Psychiatry · Personality Disorders

A 38-year-old male lawyer consistently exploits colleagues, shows no remorse for harm caused, lies to clients, and has had two previous convictions for fraud. These traits have been stable since early adulthood. His presentation is most consistent with which DSM-5 personality disorder, and what is a key ICD-11 difference in its classification?
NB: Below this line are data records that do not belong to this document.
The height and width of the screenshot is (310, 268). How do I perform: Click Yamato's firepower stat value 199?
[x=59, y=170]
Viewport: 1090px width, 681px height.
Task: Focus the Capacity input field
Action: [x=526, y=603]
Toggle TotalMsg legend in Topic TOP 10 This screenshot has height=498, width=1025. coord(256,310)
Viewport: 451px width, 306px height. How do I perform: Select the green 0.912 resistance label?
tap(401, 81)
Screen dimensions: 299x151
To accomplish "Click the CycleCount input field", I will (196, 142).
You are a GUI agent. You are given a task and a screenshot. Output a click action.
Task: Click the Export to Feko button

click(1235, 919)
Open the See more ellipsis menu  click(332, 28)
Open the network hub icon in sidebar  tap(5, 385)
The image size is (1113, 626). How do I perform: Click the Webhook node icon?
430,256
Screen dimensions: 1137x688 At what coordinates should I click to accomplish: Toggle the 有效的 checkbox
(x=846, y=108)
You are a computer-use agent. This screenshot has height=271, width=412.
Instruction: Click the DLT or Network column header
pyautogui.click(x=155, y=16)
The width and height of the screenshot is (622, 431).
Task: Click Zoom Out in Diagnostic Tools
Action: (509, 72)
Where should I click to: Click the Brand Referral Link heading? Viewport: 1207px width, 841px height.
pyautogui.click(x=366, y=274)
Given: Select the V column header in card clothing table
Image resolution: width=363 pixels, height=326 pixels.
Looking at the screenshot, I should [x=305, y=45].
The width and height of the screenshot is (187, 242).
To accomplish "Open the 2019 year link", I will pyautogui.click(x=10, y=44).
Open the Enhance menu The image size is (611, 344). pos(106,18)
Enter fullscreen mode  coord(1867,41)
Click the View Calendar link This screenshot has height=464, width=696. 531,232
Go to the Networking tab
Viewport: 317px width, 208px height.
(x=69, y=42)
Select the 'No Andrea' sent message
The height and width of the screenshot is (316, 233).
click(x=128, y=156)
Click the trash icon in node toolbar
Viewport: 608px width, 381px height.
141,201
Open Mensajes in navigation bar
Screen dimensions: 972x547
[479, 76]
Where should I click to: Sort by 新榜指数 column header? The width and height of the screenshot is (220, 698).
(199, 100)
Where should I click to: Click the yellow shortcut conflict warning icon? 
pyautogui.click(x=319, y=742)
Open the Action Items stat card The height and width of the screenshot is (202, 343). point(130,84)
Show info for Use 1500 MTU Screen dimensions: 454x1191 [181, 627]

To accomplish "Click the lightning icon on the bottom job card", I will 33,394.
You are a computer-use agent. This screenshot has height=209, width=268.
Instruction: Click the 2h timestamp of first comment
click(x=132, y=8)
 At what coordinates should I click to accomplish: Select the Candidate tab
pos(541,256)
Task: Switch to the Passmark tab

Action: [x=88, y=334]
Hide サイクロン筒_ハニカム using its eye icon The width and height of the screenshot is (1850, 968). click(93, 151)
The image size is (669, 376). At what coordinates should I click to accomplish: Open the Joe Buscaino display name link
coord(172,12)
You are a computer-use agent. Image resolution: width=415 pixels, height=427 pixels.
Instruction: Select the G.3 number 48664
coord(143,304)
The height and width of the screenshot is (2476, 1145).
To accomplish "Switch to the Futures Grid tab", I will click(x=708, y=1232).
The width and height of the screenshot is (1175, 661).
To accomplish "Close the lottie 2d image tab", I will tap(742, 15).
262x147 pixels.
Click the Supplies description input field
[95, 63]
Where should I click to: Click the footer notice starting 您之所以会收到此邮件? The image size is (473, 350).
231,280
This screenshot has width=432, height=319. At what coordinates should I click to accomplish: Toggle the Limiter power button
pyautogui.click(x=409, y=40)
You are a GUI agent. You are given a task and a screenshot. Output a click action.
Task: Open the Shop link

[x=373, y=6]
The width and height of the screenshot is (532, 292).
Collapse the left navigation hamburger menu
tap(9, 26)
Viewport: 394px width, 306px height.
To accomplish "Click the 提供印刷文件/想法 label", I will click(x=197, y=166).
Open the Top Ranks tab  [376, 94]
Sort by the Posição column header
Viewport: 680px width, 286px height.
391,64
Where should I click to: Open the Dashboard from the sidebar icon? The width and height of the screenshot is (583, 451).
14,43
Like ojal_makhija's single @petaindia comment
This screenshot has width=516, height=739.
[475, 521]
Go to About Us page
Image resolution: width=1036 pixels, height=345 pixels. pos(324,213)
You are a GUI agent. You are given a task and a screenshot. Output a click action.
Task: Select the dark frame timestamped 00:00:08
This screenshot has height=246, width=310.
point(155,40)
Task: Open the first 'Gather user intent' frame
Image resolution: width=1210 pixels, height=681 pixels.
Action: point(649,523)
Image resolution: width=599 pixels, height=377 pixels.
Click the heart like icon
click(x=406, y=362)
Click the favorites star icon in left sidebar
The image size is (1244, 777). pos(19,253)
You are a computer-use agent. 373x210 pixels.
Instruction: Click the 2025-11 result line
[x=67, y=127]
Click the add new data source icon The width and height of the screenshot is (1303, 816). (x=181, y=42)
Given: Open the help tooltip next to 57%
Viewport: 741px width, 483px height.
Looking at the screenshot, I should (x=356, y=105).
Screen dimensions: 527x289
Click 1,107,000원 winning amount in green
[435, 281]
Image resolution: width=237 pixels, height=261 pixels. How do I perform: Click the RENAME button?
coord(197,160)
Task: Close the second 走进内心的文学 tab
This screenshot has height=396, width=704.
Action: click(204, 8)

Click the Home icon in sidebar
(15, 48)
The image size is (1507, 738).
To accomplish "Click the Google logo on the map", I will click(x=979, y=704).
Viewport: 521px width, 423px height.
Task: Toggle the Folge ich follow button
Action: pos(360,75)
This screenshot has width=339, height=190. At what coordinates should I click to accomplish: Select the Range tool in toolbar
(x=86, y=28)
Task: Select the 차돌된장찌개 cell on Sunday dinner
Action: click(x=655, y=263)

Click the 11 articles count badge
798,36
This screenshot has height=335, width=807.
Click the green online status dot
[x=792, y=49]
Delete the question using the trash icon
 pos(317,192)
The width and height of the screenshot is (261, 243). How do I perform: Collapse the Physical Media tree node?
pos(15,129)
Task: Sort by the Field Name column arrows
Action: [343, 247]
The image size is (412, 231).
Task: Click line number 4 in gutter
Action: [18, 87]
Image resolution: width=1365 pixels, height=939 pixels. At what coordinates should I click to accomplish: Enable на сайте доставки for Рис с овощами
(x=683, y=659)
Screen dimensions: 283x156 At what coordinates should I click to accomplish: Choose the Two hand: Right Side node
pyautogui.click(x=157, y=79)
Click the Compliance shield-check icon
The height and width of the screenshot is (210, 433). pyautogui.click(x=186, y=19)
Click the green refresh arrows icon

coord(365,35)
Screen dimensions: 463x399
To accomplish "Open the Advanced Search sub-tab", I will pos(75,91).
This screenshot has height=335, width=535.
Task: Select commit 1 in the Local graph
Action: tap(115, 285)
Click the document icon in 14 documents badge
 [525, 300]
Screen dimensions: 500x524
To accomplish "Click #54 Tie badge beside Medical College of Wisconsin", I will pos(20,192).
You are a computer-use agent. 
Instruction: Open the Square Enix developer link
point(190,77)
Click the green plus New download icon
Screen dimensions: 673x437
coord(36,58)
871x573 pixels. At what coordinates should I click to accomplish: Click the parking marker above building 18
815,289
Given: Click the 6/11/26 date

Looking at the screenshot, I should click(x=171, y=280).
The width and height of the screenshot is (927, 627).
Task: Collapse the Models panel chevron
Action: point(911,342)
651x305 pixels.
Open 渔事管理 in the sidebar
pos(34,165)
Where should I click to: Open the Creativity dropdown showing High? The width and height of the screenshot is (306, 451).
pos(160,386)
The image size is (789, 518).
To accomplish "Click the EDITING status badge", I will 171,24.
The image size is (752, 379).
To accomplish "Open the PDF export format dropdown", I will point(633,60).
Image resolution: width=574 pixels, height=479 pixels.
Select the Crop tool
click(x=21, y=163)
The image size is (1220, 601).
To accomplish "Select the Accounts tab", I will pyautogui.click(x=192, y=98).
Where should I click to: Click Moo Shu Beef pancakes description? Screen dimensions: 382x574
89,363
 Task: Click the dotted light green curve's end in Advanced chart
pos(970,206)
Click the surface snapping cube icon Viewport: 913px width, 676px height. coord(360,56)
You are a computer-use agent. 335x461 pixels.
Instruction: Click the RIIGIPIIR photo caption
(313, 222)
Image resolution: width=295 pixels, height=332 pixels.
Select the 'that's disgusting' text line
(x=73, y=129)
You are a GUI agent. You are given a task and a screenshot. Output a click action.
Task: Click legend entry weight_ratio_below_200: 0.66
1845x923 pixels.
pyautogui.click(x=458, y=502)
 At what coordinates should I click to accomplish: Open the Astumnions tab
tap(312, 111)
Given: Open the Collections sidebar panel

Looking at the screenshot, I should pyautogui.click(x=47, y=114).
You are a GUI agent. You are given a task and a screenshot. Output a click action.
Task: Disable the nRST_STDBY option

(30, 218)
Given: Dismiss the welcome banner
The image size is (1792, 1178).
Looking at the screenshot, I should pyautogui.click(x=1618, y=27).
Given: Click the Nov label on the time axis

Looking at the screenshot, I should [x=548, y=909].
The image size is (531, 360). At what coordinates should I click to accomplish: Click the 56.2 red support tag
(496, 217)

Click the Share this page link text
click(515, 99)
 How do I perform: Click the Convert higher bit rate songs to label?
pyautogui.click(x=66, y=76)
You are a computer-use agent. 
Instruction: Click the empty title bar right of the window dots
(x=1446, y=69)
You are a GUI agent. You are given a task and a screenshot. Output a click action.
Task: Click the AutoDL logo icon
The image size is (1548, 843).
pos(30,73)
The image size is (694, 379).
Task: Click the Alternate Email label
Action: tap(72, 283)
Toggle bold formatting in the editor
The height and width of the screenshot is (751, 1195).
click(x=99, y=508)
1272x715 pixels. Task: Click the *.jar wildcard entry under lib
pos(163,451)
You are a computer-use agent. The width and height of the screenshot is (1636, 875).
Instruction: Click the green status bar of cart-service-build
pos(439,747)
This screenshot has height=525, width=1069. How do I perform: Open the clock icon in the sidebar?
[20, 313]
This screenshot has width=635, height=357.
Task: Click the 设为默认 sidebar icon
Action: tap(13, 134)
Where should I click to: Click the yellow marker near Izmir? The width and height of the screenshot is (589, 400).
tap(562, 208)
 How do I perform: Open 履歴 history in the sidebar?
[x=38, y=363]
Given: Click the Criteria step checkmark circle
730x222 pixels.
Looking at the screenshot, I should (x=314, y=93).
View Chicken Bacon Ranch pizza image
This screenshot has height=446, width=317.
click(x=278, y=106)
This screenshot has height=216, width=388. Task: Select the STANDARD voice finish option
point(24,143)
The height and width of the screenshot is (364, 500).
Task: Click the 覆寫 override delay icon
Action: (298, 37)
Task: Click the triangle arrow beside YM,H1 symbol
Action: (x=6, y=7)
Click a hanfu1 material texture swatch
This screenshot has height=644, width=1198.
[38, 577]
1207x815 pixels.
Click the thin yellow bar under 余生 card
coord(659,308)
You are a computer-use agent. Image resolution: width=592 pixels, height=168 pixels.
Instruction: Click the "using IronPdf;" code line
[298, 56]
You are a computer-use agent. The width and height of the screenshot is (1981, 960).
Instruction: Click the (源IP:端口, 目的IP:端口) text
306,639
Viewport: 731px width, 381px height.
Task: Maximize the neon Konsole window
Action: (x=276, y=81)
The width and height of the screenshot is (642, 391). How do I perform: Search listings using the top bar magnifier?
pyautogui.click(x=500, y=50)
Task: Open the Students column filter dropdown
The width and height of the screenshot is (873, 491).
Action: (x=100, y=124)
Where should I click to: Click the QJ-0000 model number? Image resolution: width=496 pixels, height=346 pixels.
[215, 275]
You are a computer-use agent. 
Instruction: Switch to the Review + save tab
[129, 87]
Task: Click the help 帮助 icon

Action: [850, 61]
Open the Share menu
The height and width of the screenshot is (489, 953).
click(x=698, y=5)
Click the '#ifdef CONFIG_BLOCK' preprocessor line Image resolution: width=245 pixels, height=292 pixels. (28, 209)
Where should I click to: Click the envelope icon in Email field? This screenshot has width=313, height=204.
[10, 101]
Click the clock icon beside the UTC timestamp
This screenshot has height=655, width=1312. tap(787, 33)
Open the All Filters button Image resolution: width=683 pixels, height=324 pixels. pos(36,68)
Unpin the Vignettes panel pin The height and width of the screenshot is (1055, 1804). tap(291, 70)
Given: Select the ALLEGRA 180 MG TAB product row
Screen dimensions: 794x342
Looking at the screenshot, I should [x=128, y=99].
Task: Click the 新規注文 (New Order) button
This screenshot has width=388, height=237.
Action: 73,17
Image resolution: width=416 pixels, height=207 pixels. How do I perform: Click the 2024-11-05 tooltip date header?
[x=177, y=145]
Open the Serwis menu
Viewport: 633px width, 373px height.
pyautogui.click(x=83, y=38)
  • A Narcissistic PD (DSM-5); ICD-11 does not include narcissistic PD as a specific type
  • B Antisocial PD (DSM-5); ICD-11 replaces specific PD types with severity rating plus optional trait specifiers, subsuming antisocial traits under 'dissocial trait domain'
  • C Antisocial PD (DSM-5); ICD-11 classifies this as 'Dissocial Personality Disorder' requiring evidence of failure to conform to social norms only
  • D Psychopathic PD (DSM-5); ICD-11 recognises psychopathy as a distinct category
Correct answer: B. Antisocial PD (DSM-5); ICD-11 replaces specific PD types with severity rating plus optional trait specifiers, subsuming antisocial traits under 'dissocial trait domain'

Explanation

DSM-5 maintains categorical personality disorder types (including Antisocial PD), while ICD-11 adopts a dimensional-severity model: PDs are classified by severity (mild, moderate, severe) and optional trait specifiers (negative affectivity, detachment, dissociality, disinhibition, anankastia). Dissociality (callousness, manipulativeness, deceitfulness, remorselessness) is the trait domain corresponding to antisocial/psychopathic features, but ICD-11 no longer names it 'dissocial personality disorder' as a separate category. Psychopathy is also not a DSM-5 category (it is in the alternative model in Section III).

Reference: Kaplan & Sadock's Synopsis of Psychiatry, 11th ed.